At least one critic, though, thinks it will hurt Cook County property taxpayers in the long run.

“I’m not too keen on that idea,” said Andrea Raila, a board member of Citizens for Fair Assessments and Taxes.

“If you paid $2,500 [on your first installment] and your bill is $4,500 [on your second installment] in September, you’re going to be pissed off,” Raila said.

”But if you pay $2,750 in March and then October comes and you pay $4,250,” the increase won’t be as noticeable, Raila said.

Johnson, the Taxpayer Federation president, responded, “I think that criticism, that people won’t see the increase, isn’t justified because [the total amount of property taxes] will continue to be on the bill.”

“It’s right on the bill just as it always has been,” he said.
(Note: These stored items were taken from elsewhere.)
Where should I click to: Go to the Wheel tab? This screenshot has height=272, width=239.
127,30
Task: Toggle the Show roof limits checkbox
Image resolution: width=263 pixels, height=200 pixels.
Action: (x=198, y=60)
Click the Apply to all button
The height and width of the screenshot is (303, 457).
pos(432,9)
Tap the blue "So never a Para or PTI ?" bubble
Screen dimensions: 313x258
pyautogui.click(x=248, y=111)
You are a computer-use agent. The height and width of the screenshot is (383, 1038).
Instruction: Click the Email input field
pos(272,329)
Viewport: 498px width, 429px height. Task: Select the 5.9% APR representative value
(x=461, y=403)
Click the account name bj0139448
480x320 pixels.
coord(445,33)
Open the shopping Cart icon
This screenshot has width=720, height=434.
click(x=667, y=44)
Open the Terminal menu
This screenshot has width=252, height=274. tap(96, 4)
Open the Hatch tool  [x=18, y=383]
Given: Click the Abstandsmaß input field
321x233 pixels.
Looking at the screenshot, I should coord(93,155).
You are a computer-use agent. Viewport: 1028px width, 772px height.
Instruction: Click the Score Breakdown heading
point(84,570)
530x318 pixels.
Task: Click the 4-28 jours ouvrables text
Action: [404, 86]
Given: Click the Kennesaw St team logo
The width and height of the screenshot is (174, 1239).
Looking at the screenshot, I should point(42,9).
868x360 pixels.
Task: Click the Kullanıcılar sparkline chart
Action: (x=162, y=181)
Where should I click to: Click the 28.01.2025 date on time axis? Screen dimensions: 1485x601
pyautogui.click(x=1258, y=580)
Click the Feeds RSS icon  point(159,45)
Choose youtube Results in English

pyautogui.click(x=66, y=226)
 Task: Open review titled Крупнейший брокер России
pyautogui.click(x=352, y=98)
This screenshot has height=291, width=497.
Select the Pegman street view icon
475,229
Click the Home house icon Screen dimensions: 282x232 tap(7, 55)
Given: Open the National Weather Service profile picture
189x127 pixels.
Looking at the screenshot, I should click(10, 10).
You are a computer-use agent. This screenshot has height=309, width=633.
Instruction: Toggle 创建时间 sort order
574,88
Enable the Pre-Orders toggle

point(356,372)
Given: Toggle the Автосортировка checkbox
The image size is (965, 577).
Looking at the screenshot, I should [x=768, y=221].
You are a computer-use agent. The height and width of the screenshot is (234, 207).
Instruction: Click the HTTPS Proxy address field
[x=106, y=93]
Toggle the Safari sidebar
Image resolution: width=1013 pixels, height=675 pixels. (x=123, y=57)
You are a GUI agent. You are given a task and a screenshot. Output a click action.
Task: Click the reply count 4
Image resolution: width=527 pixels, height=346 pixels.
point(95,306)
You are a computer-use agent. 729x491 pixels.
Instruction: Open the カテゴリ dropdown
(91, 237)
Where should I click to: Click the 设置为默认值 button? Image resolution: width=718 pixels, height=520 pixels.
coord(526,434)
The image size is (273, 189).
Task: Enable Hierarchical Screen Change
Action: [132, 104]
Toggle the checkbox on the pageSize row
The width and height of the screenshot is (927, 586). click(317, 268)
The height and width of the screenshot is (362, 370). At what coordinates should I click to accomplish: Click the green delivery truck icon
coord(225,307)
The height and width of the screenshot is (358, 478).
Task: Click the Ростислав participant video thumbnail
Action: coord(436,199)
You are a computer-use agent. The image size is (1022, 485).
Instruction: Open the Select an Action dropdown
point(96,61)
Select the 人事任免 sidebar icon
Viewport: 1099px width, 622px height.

Cook County is the only county in Illinois that estimates the yearly tax bill in the first installment, according to Johnson. All other Illinois counties can wait until reassessments are completed to compute the tax bill and divide it equally into two installments. Since Cook County has a lot more homes, it takes longer to do, which is why the first installment is an estimate based on 50 percent of the previous year’s total tax.

For homeowners who pay property taxes through their mortgage companies, the potential change would be insignificant.

Property taxes are spread out over monthly payments for these homeowners, according to Susan Larson, president of Community Mortgage Corporation in Glen Ellyn. The total amount of property taxes wouldn’t change under the measure.

In Cook County, roughly 650,000 to 700,000 homeowners pay their property tax bills through their mortgage companies, out of 1.7 million residential property tax bills, according to a spokesman for the Cook County treasurer.

The state legislature would need to approve the change before it could take effect, the report said.

None of the members of the Illinois House subcommittee on property tax were available to comment on the proposal.